How Environmental Factors Drive Radon Entry
The primary mechanism that intensifies radon entry during the winter is a physical process called the stack effect. This effect occurs when the warm air inside a heated house naturally rises and escapes through upper-level openings, such as chimneys, attic vents, and loose window seals. As this warm air exits the top of the structure, it creates a vacuum or negative pressure zone near the foundation and in the basement. This pressure differential effectively acts like a subtle suction, drawing air, moisture, and soil gases—including radon—upward through any available entry point in the slab or foundation walls.
The stack effect is maximized in the winter because the temperature difference between the interior and exterior air is at its greatest. A larger temperature gradient translates to a stronger upward pull of air, which proportionally increases the negative pressure at the lowest level of the home. Simultaneously, people keep their windows and doors tightly closed to conserve heat, which severely limits the amount of fresh air entering the structure. This lack of natural ventilation prevents the accumulated radon gas from diluting, allowing it to concentrate to its highest levels within the indoor environment.
Changes in ground conditions also contribute to elevated winter concentrations by altering the pathway of the gas. When the ground is frozen or covered with a layer of snow and ice, it creates a temporary cap over the soil surrounding the house. This frozen layer blocks the radon from escaping naturally into the atmosphere, forcing it to migrate laterally toward the easiest path of entry. Since the home’s foundation and surrounding backfill are often the most permeable routes, the concentrated gas is funneled directly toward cracks, pipe penetrations, and sump pits, increasing the pressure of the radon-laden air entering the structure.

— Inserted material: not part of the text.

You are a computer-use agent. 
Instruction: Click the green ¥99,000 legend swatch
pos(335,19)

Best Practices for Accurate Radon Testing
Given the significant daily and seasonal fluctuations in radon concentration, selecting the correct test duration is essential for obtaining a representative measurement. Short-term tests typically last between two and 90 days and are generally used for initial screening or during real estate transactions when time is limited. These tests provide a quick result but are highly susceptible to temporary changes in weather, barometric pressure, and occupant behavior, making their results less reliable for determining long-term risk.

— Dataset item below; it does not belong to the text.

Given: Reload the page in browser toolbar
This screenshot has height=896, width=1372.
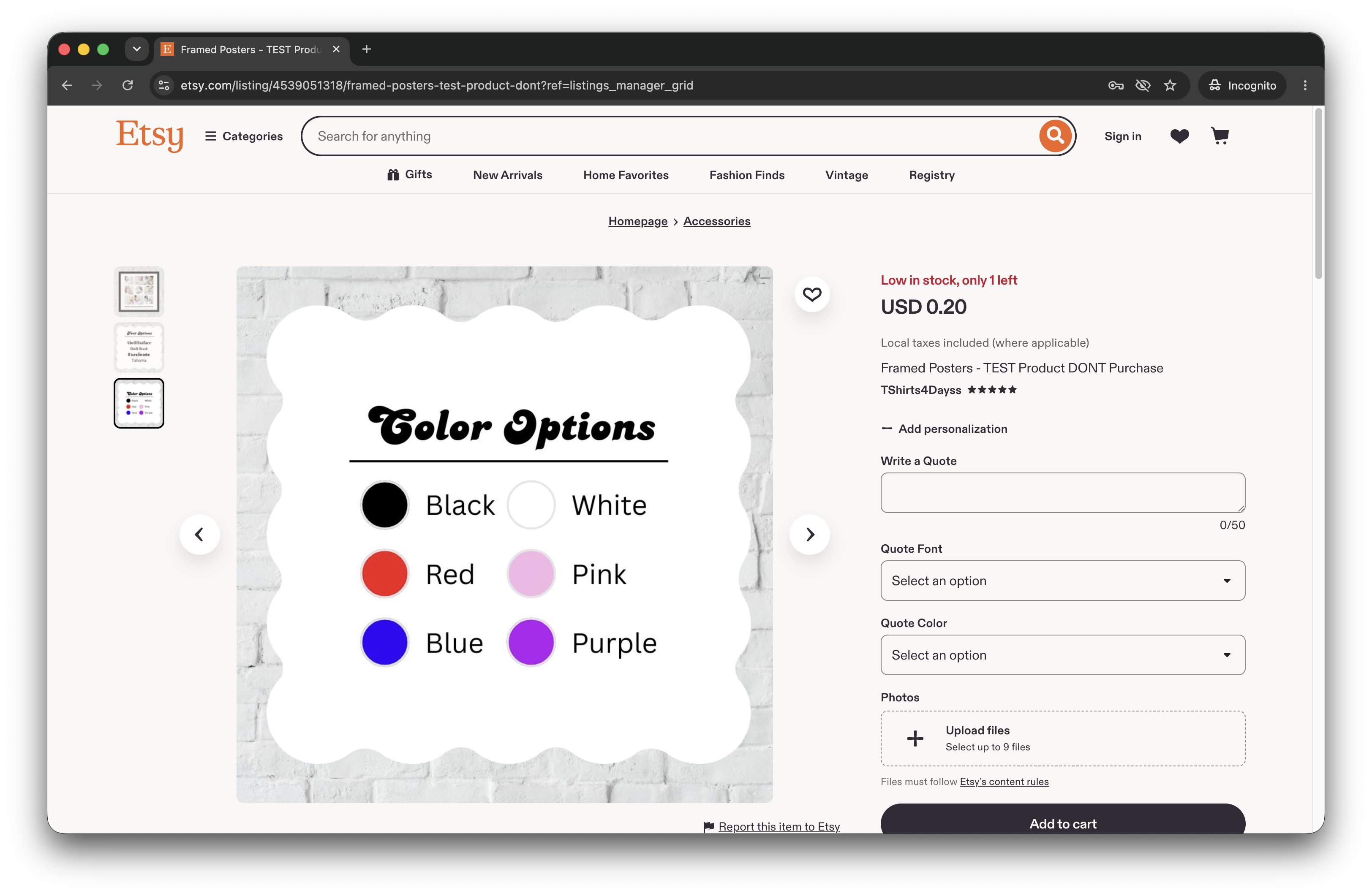Looking at the screenshot, I should (x=128, y=85).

Long-term tests, which run for a minimum of 90 days, are the gold standard because they capture the full range of seasonal variability and provide a more accurate annual average concentration. Regardless of the test duration chosen, maintaining “closed-house conditions” is paramount for accurate results, especially with short-term testing. This means keeping all windows and external doors closed, except for normal entry and exit, for at least 12 hours before and throughout the entire testing period. This requirement ensures that the test measures the actual concentration of radon that has accumulated under typical, unventilated conditions.
For any measurement to be meaningful, the test kit must be placed correctly on the lowest lived-in level of the home. This placement is typically in a basement or the ground floor because radon entry points are concentrated near the foundation. The device should be positioned at least 20 inches above the floor and away from drafts, exterior walls, heat sources, and areas of high humidity to prevent external factors from skewing the final reading.